7. 13 million passwords leaked from free web host

OooWebHost is a Lithuanian company that offers free web hosting and thanks to its favourable position on Google it is also one of the number one sites for free web hosting. A report on Forbes released data about how they learnt of this leak. Thomas Fox-Brewster, the reporter covering the story, tried getting ahold of the Lithuanian company but this was fruitless. Fox-Brewster noticed that the website had pushed out a password reset to all users but unfortunately didn’t provide an explanation as to why this was happening. A day after, oooWebHost finally admitted to the breach publically on their Facebook page.
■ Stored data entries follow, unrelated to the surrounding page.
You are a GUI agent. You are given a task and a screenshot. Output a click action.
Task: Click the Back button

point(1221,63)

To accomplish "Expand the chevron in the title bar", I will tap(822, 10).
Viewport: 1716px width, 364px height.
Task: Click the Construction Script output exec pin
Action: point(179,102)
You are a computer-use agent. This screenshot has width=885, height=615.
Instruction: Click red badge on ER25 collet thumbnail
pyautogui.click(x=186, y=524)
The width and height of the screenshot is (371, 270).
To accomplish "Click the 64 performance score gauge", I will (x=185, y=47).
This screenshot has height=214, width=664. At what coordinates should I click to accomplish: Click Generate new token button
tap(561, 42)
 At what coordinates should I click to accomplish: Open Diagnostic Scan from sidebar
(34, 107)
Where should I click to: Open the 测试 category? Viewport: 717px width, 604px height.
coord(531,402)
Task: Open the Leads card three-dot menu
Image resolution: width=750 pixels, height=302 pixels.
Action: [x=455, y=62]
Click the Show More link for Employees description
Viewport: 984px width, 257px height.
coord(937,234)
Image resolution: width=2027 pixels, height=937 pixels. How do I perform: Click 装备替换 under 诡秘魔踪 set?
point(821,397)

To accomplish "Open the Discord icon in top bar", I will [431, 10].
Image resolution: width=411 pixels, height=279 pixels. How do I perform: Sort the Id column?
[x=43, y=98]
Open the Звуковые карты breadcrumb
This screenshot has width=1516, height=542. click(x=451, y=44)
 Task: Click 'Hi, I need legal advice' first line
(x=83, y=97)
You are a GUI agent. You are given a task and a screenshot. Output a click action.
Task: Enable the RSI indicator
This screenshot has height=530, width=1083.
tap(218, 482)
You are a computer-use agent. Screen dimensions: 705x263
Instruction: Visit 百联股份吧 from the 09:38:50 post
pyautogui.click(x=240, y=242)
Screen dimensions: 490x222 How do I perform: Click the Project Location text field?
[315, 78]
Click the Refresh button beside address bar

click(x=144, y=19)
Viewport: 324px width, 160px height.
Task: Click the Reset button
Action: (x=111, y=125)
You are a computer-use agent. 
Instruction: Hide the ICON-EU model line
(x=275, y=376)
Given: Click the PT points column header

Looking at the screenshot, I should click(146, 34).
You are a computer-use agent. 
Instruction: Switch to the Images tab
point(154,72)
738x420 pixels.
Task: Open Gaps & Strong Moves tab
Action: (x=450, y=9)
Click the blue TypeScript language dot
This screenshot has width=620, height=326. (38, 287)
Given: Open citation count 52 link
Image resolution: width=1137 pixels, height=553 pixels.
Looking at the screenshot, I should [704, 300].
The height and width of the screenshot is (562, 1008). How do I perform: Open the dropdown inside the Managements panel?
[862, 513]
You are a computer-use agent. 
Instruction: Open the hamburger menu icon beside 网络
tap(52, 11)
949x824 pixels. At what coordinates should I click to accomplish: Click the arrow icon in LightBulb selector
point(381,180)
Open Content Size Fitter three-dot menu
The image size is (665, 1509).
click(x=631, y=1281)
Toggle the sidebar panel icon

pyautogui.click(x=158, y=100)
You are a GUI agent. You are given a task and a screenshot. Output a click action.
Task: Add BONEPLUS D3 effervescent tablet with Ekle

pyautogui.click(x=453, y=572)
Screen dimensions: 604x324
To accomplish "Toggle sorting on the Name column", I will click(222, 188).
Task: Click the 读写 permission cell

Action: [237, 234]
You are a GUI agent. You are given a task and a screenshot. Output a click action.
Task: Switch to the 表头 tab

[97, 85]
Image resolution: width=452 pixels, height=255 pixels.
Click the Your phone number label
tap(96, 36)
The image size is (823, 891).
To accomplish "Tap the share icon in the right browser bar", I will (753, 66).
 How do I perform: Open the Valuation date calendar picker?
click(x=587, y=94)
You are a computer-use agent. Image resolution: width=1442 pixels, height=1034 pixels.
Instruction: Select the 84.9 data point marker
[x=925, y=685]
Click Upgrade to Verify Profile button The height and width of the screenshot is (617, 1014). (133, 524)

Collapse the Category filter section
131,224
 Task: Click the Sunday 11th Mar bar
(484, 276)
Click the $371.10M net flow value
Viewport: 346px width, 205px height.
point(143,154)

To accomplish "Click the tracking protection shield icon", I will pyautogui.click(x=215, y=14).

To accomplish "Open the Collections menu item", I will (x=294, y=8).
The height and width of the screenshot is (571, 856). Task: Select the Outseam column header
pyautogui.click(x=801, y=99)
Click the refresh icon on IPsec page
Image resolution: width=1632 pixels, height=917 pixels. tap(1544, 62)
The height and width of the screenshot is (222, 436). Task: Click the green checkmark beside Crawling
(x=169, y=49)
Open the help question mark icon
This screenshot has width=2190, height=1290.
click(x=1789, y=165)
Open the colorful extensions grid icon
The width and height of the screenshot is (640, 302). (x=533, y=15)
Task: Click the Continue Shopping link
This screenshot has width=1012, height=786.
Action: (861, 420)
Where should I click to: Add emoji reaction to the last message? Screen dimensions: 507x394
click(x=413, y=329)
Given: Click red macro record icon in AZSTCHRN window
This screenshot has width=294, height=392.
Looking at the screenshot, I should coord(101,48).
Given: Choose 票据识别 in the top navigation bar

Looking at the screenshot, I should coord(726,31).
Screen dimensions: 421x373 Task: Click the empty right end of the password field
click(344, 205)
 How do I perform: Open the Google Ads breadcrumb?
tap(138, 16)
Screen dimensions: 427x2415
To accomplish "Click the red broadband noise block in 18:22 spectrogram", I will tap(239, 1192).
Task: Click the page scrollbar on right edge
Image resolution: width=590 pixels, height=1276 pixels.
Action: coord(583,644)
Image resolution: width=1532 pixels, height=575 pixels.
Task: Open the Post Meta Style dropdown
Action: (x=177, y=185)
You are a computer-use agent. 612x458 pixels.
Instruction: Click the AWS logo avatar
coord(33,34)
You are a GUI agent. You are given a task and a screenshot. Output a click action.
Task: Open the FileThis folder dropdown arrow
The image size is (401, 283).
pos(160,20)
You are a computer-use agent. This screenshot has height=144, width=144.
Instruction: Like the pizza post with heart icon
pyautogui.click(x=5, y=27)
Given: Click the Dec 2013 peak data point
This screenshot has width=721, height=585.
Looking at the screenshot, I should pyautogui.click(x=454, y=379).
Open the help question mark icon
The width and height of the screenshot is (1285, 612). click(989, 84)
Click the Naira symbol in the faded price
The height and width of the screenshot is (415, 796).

8. Security cameras turned into botnet zombies

Around 900 Linux-based security cameras were turned into botnets. Multiple brands of security cameras were compromised. The CCTV botnets were used to conduct a denial of service attack on an unnamed large cloud service serving millions of people.

9. Flaw in Netgear routers

On October 13, it was revealed that hackers had been exploiting a vulnerability in Netgear routers which would in turn send users to a malicious server. Nearly 5,000 routers were affected by this vulnerability and the company has since issued a patched firmware version.

10. GitHub hit by DDoS attack

GitHub too seems to have been on the receiving end of an attack on October 22 – and this isn’t the first time this year. The code sharing site announced on Twitter it was investigating a DDoS cyberattack from an unknown source.  The website seems to have been unaffected by the attack.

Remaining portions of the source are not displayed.